Sie denken daran, wenn Sie in Ihr Bett gehen, um zu schlafen, Sie werden davon nachts wach und der erste Gedanke am Morgen dreht sich wieder um dieses Problem. Es lässt sich nicht lösen. Jedenfalls scheint es unlösbar zu sein. Stress macht tatsächlich „sauer“ (Übersäuerung), und somit können Sie durch dauerhaft ungelöste Probleme tatsächlich krank werden und es bleiben, so lange keine Lösung gefunden wird.

Sie alle kennen diese Aussagen: „Ich könnte aus der Haut fahren“, „das schlägt mir auf den Magen“, „mir läuft die Galle über“, „sein Kreuz tragen“, „das macht mich fertig“, „die Situation geht mir an die Nieren“, „ich habe die Nase voll“, „das nimmt mir die Luft zum Atmen“, „die Situation bricht mir das Herz“.

Die Fragen, die sich dabei stellen, sind diejenigen, die unser Bewusstsein öffnen und unsere Blicke schärfen, diese Problematiken zu erkennen und an einer Lösung zu arbeiten, die für uns und unsere Mitmenschen, die an diesem Problem beteiligt sind, zufriedenstellend ist.

Es geht dabei nicht nur um die Fragen

  1. Wer lässt mich aus der Haut fahren?
  2. Wer oder was schlägt mir auf den Magen, wer lässt mir immer wieder die Galle überlaufen?
  3. Wer liegt mir im Kreuz und wen trage ich ständig mit?
  4. Wer macht mich fertig?
  5. Wer schlägt mir auf die Nieren?
  6. Wegen wem habe ich die Nase voll?
  7. Wer nimmt mir die Luft zum Atmen, was hat mir das Herz gebrochen?

Es geht dabei auch um die Eigenbetrachtung:

  1. Wen, und wie bringe ich meinen Mitmenschen dazu, aus der Haut zu fahren?
  2. Wem gegenüber verhalte ich mich so, dass es ihm oder ihr auf den Magen schlägt und die Galle überläuft?
  3. Für wen bin ich eine Last, und wie mache ich das?
  4. Wen mache ich fertig?

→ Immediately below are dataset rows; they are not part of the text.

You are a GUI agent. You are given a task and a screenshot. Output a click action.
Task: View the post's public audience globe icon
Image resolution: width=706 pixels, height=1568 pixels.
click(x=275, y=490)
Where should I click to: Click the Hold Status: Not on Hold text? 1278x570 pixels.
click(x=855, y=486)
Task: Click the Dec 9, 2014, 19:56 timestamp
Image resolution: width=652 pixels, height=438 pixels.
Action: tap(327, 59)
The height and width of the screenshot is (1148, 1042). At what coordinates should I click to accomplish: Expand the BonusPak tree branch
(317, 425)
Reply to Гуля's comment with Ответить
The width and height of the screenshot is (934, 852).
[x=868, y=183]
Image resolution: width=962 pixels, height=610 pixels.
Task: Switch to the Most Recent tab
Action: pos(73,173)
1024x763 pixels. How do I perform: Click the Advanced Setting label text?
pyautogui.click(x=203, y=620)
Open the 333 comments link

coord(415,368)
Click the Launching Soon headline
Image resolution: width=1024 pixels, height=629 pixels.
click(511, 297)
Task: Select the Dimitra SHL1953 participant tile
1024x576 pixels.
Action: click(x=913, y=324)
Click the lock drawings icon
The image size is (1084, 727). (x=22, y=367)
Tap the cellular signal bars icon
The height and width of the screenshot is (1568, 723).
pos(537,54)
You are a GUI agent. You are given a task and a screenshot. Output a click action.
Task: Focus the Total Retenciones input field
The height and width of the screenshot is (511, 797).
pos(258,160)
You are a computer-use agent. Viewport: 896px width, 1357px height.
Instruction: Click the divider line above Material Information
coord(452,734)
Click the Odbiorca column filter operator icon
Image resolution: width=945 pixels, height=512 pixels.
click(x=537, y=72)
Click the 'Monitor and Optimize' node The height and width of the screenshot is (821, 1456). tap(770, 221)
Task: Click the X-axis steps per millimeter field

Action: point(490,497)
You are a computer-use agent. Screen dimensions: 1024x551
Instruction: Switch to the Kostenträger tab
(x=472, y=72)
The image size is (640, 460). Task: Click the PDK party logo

Wie mache ich das?
  5. Wem schlage ich auf die Nieren und wie stelle ich das immer wieder an?
  6. Wem nehme ich die Luft zu Atmen und wie?
  7. Breche ich jemandem das Herz? Wie gehe ich da vor?
  8. Was trage ich dazu bei, dass die Situation, in der ich stecke, so ist wie sie ist?
  9. Was unterlasse ich, um aus dieser Situation wieder herauszukommen?
  10. as trage ich dazu bei, um diese Probleme zu lösen?

Dabei ist es schon sehr auffallend, dass gerade die Menschen, die seelische Hilfe suchen, weil sie mit einem ihrer Mitmenschen nicht zurechtkommen, diejenigen sind, die die psychologische Beratung gar nicht notwendig hätten, sondern diejenigen, die die Beratung ablehnen. Es sind diejenigen, die „sowieso alles wissen“ (ohne dabei irgendeine Ausbildung oder Ahnung über die Materie zu haben), die eine Therapie am nötigsten hätten, sich aber von vornherein verschließen.

Es gibt ein sehr kluges asiatisches Sprichwort: „Es gibt nur schlaue Menschen. Die einen sind vorher schlau. Die anderen sind nachher schlau.“

Häufig belastet sind die Menschen, die nicht „nein“ sagen können! Die alles für andere tun, nicht über ihre eigenen Bedürfnisse nachdenken und diesen nicht nachgehen. Diejenigen, die nie „nein“ sagen können, verbrauchen mehr Energie und Lebenskraft, als sie durch irgendwelche Therapien wieder aufnehmen können.

Wege der Psychotherapie

Es gibt sehr viele Wege in der Psychotherapie. Eigentlich ist eine gute Psychotherapie eine Krisen- oder Problemlösungshilfe, die neue Wege aufzeigt, den Erfahrungsschatz und das eigene Wissen erweitert.

Welche Therapieform für den Einzelnen die richtige ist, kann der Betroffene nur selbst bestimmen. Dabei sollte er auf sein Gefühl achten.